Age of Gods
The beginning of the world is shrouded in myth and mystery. Many religions and cultures have their own creation stories, most of which are entirely inconsistent with each other. As of yet, scholars have not been able to piece together a single origin on which they can agree.
That being said, most scholars subscribe to the view that the world is incredibly ancient. Evidence has been found that suggests that the continents were at one point connected in one supercontinent, sometimes referred to as Hyperboros, which eventually split into the known continents of Akados, Boros, and Libynos. Given the speed at which the landmasses appear to move, some of the wise in Courghais, Reme, Bard’s Gate, and Castorhage postulate an age of the world of billions of years.
Most scholars have also come to a consensus that the world’s creation resulted from the actions (whether intentional or not) of one or two primordial elemental forces. Not necessarily gods in the strict sense, these fundamental powers have been given various names by those cultures that refer to them, including Erce, Boros (from whence came the name of both the northern continent and the world), Ymir, and Behemoth. Some of these forces may be native to our plane of existence, while others may have come from the upper or lower planes.
According to the oldest and darkest legends, there came a time, long after the world formed but eons ago yet, that chaotic beings of enormous power arrived on the world from beyond the stars. In many ways neither gods nor demons, they have come to be referred to as the Great Old Ones. Some of their names have also come down to us, including Hastur, the Unspeakable One; Cybele, the Great Mother, the Black Goat of the Woods; and Tsathogga, the Demon Frog God, the Devouring Maw, who is also said to be a demon lord. The Great Old Ones and their unhuman servitor races populated the world and are believed to have bred beasts for labor and food.

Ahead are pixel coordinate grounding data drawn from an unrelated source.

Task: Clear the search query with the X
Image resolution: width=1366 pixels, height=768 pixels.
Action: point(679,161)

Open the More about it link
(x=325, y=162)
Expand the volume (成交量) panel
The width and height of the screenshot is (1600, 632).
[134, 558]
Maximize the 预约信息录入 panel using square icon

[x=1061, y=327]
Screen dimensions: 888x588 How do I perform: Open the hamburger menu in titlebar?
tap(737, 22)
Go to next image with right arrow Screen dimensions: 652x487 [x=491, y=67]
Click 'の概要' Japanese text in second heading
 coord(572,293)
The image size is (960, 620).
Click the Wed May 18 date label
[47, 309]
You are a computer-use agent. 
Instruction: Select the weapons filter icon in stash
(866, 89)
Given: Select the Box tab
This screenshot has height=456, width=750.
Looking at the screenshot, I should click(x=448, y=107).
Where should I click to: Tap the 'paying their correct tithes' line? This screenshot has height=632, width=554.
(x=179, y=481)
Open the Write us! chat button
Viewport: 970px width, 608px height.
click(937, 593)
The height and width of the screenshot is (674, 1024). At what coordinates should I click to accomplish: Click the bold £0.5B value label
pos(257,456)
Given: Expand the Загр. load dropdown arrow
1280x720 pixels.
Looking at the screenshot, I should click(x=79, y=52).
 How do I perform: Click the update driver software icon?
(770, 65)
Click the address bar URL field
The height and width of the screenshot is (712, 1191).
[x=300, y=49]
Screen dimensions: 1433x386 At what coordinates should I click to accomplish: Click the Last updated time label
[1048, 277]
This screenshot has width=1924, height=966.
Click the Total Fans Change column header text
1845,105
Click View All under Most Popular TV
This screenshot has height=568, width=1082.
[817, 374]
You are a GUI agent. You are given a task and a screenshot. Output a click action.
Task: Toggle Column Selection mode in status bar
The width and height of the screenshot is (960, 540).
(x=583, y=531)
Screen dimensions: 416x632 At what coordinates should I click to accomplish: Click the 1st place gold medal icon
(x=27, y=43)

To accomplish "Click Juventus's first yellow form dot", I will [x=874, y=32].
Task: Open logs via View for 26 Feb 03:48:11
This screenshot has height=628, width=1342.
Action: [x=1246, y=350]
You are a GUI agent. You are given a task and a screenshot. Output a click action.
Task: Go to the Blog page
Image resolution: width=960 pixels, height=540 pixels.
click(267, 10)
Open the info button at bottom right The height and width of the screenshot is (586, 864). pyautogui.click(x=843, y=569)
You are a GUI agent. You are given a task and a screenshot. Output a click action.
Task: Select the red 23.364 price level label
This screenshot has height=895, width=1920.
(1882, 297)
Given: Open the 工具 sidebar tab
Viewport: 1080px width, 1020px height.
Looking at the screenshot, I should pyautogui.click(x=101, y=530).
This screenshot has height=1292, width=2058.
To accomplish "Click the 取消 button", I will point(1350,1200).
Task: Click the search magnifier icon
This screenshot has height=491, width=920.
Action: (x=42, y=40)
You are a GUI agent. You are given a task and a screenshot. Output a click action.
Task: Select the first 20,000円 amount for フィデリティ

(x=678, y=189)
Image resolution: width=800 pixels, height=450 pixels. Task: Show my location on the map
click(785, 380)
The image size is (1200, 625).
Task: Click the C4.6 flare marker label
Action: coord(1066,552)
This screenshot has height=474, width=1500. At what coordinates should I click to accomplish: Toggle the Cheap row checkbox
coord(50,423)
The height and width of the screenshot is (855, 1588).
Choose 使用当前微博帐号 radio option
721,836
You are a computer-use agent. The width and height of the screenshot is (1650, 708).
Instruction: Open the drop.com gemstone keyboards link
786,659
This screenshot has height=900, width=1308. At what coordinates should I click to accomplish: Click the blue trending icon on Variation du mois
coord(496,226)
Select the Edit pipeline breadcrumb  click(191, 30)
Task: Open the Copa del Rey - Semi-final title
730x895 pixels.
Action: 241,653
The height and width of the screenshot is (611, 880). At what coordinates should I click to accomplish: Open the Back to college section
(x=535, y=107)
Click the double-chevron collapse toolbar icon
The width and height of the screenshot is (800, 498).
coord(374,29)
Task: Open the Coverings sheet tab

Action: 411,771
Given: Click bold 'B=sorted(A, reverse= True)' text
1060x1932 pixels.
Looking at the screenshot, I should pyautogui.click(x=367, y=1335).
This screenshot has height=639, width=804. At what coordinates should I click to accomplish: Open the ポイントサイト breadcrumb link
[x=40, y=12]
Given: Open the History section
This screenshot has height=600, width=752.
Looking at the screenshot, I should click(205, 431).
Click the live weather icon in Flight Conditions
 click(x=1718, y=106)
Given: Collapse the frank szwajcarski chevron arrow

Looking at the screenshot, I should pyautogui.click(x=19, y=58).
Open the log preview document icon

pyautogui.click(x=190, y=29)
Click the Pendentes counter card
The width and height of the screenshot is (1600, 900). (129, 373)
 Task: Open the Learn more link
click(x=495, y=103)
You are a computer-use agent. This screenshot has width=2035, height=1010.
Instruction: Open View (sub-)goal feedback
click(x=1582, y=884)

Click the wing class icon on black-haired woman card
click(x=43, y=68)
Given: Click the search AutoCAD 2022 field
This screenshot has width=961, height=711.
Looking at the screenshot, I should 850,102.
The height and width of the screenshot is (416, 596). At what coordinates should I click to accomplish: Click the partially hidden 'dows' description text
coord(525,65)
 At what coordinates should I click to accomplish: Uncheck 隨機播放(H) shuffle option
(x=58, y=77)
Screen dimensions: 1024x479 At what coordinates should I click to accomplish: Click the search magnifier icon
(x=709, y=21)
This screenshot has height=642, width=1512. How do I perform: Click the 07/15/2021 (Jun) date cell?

Eventually, the Great Old Ones warred among themselves during a period called the Primordial Wars. None now knows which one of them ended up ascendant. It is thought that Tsathogga was not victorious, but that he and his tsathar servitor race survived the Primordial Wars by retreating into desolate swamps and caverns, though they lost much of their power elsewhere in the world.
The end of the Age of Gods is traditionally marked by an event known as the Judgment of Xtu. According to the legends that speak of this time, a fiery object from the skies crashed into eastern Libynos and annihilated a portion of the eastern side of the continent and devastated the populations of the Great Old Ones’ nonhuman servitor races and the great beasts inhabiting the world. Where the object struck, hundreds of thousands of square miles of land were effectively vaporized. The seas rushed into the massive crater and created the Boiling Sea, which exists today as a part of Mother Oceanus along the east coast of Central Libynos near Imya and the Jungle of Malagro.